(Attention, quelques spoils)


Un pays : la Russie. Un monde : le nôtre. Une population : des porcs. Une situation : un effondrement systémique imminent. Une métaphore : une lézarde fatale dans un trop vieil immeuble mal fichu et jamais rénové.


Et un Juste. On le reconnaît au fait qu’il se fait régulièrement traiter de demeuré et à son refus viscéral, impliquant, de donner au chat sa part d’humanité : « On vit, on crève comme des porcs parce qu’on n’est rien pour personne ! ».


Donc Dmitri, ayant remarqué qu’une gigantesque fissure condamne de façon imminente un HLM qu’il croit peuplé de gens (l’idiot !), va tout faire pour alerter des autorités locales qu’il sait corrompues mais quand même (l’idiot !) et les convaincre de l’urgence d’évacuer l’immeuble dangereux et d’en reloger les habitants. Et, non, la mairesse et sa clique ne trouvent pas ça si idiot.

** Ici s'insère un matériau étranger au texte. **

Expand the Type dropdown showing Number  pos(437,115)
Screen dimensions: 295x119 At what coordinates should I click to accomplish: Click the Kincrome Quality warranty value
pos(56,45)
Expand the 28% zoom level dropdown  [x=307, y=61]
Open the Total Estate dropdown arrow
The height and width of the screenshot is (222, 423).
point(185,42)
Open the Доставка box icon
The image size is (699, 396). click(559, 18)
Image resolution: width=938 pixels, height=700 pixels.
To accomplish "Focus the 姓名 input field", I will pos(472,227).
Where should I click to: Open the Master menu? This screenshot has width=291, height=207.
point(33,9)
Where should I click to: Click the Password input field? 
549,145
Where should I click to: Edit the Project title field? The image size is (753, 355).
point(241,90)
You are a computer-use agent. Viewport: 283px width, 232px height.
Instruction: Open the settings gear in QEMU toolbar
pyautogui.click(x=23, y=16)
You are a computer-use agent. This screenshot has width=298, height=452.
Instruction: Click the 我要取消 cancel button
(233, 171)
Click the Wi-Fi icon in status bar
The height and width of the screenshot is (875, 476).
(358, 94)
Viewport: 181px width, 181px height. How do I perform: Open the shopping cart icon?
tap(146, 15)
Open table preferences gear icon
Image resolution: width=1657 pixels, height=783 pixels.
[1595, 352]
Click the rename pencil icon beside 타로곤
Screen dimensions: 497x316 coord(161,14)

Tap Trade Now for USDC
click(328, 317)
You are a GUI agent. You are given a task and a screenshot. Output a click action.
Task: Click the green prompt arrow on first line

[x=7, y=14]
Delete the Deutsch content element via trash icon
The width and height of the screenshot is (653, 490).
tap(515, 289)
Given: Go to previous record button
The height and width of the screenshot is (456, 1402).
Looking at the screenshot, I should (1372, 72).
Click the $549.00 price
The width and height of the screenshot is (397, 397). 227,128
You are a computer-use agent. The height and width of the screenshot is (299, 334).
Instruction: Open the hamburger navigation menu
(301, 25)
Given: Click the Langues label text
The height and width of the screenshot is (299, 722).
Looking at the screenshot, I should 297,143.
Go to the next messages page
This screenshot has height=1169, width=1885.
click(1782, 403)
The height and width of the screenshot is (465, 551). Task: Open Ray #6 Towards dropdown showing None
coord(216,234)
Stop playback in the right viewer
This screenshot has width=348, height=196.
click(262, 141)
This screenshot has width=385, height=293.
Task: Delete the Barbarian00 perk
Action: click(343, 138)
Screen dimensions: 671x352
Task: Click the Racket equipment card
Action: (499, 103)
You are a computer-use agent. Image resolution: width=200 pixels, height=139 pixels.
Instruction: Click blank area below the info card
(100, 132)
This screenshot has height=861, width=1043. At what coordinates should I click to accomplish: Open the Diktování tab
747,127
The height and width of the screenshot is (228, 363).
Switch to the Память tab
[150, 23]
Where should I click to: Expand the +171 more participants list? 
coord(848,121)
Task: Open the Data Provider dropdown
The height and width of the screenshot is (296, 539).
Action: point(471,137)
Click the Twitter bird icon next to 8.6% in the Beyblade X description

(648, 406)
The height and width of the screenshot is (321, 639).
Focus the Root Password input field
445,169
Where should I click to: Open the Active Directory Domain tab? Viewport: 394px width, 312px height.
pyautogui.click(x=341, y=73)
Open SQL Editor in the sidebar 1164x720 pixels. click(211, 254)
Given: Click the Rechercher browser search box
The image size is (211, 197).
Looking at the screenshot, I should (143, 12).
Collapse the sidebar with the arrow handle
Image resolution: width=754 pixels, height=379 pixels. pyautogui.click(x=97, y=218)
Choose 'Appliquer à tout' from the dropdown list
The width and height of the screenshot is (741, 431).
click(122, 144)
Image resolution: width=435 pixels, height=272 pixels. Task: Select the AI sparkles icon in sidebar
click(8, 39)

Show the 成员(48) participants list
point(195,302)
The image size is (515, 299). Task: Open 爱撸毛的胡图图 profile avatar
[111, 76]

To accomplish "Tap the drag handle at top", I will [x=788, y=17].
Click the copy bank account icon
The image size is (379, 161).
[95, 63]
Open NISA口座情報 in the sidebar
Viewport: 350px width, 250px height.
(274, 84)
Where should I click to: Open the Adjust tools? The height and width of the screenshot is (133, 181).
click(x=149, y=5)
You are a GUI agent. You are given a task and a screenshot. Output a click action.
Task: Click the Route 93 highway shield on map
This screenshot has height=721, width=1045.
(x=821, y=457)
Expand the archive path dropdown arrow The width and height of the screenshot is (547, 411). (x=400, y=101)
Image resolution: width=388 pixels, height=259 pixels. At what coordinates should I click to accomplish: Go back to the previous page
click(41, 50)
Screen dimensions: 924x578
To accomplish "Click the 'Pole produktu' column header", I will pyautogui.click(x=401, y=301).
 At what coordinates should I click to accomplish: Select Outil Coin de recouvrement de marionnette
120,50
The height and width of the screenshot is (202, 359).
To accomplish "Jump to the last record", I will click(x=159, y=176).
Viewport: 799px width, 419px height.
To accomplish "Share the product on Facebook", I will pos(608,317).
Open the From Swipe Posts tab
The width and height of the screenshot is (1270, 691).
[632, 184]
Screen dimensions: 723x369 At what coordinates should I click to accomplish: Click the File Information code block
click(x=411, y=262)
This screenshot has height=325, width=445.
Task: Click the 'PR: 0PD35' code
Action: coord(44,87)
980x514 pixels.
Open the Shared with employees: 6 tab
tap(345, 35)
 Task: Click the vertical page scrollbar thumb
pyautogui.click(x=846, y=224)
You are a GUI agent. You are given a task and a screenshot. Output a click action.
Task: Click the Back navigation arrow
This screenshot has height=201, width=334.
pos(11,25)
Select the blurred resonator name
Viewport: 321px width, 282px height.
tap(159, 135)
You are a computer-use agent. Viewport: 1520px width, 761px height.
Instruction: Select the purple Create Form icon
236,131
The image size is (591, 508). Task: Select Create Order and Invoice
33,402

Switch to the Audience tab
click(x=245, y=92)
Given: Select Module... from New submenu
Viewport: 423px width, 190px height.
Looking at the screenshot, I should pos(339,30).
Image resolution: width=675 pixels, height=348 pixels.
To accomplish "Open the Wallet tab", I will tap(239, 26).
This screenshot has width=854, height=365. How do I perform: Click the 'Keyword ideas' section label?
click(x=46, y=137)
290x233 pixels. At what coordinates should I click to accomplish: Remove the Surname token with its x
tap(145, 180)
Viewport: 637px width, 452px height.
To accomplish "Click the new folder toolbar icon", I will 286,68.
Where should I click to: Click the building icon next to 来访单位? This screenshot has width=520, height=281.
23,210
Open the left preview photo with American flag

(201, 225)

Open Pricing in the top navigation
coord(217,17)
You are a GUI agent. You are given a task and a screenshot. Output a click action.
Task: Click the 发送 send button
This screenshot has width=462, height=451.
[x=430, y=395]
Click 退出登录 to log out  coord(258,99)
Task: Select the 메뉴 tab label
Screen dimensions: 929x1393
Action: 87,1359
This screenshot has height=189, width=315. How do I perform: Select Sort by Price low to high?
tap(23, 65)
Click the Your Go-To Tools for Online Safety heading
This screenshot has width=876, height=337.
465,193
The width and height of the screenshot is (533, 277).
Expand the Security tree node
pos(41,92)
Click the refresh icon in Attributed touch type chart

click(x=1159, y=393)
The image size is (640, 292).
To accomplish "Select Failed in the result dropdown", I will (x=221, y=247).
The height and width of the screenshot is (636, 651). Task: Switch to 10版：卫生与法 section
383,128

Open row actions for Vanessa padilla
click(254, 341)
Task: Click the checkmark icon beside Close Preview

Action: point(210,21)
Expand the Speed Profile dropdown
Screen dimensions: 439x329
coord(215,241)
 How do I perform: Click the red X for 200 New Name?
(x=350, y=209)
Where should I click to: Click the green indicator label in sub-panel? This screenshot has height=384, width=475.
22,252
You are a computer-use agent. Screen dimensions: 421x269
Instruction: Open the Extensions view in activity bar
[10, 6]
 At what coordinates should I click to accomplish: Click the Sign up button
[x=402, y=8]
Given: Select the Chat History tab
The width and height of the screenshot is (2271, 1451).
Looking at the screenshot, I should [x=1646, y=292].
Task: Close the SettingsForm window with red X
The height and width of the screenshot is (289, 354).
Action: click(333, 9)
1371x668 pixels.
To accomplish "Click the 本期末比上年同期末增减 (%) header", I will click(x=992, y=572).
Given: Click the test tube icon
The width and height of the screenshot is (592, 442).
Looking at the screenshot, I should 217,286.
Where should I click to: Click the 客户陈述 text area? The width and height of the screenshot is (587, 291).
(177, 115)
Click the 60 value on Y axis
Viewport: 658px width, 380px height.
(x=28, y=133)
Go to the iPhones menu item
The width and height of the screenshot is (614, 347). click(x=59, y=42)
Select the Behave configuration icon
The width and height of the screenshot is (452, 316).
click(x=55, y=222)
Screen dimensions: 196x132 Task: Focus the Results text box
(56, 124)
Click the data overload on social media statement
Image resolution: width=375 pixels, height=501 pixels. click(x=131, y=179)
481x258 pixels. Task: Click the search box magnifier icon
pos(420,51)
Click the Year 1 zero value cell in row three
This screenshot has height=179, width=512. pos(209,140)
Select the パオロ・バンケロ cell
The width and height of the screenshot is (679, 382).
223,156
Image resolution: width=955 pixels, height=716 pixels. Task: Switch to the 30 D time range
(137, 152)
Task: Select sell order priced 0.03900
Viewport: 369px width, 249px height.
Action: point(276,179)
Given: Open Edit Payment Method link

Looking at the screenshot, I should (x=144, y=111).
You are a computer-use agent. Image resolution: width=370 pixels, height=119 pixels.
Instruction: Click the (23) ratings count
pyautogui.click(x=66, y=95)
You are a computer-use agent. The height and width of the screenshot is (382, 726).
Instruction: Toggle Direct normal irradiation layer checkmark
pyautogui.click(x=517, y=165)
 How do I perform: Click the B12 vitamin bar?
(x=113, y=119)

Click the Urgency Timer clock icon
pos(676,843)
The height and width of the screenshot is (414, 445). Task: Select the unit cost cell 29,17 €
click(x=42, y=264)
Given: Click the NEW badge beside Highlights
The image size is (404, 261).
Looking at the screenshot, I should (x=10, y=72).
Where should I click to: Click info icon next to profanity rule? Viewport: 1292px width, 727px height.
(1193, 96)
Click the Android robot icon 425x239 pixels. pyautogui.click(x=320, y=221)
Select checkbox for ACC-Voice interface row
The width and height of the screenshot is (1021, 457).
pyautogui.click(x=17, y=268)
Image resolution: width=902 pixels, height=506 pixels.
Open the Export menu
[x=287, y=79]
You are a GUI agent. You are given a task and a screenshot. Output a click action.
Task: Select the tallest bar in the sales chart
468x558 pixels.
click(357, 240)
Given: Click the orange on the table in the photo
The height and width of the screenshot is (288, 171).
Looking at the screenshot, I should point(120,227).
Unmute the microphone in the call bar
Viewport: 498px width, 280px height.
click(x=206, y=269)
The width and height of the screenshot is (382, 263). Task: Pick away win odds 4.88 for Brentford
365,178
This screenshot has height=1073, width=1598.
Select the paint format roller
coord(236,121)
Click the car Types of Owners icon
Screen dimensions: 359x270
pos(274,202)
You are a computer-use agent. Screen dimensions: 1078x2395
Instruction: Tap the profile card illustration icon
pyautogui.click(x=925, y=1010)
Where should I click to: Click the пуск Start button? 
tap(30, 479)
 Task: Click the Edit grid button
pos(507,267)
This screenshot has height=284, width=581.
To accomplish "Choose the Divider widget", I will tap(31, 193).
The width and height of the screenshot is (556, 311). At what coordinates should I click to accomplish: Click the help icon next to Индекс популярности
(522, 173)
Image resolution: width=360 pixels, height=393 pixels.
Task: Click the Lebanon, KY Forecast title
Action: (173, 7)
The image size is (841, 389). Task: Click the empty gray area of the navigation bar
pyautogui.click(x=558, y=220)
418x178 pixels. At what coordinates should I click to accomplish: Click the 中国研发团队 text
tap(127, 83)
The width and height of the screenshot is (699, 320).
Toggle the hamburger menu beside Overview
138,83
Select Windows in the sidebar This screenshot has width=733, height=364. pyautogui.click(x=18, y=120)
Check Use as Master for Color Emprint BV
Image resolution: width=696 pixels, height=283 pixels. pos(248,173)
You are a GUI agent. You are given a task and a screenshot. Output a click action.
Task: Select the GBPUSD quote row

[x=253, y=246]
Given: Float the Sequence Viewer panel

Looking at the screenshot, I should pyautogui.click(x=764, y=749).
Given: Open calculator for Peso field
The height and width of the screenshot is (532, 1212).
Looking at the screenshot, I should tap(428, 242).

Car si c’est avéré, il faut effectivement évacuer l’immeuble pour éviter qu’on découvre qu’ils ont bouffé le fric des réparations. Mais si c’est avéré, ils ne pourront pas le faire, parce qu’il n’y a plus nulle part où reloger les habitants. Bref, si c’est avéré, ils sont dans une belle merde.


Aussi, lorsque Dmitri quitte la soue délabrée où les porcs se droguent, se saoulent, s’engueulent et se bugnent pour la jolie soue des fêtes où les porcs, tous saouls, célèbrent les 50 ans de la mairesse, il est pris au sérieux. Et la mairesse improvise, dans une salle voisine, une réunion qui tient à la fois du conseil de guerre, de la tombée des masques et du règlement de comptes. Longue scène, sur fond obsédant des flonflons vrombissants de la fête qui dure, qui dure, qui doit continuer…


Lorsqu’ils auront réussi à tirer (salement) leur épingle du jeu, Dmitri s’aperçoit que le site du HLM est désert et qu’il n’y aura ni évacuation, ni relogement. Il vire alors Don Quichotte… L’IDIOT !


Bien que filmant en temps réel, dans la sécheresse et le réalisme, Bykov parvient à immerger l’histoire dans l’ambiance psychotrope où baignent les personnages, tous avides d’échapper à une réalité insoutenable, par tous les moyens : l’alcool, la teuf, la cogne, les déprédations, la fuite en avant, le bouc-émissariat, l’inconscience et finalement le déni, sans oublier le « réalisme ». Tous dansent leur danse sur le pont du Titanic.


Dans ce cadre, la corruption prend une tout autre dimension que dans le cinéma coréen, autre grand spécialiste du sujet. Une dimension tragique et symbolique de divertissement pascalien, où elle se décline en norme chez les nantis et en « bon sens » chez les autres, consistant dans tous les cas à profiter tout ce qu’on peut tant que ça dure, dans la conscience obscure mais certaine que « tout craque ». Symptôme d’une perte d’âme incurable, elle prend le visage de l’apocalypse ordinaire.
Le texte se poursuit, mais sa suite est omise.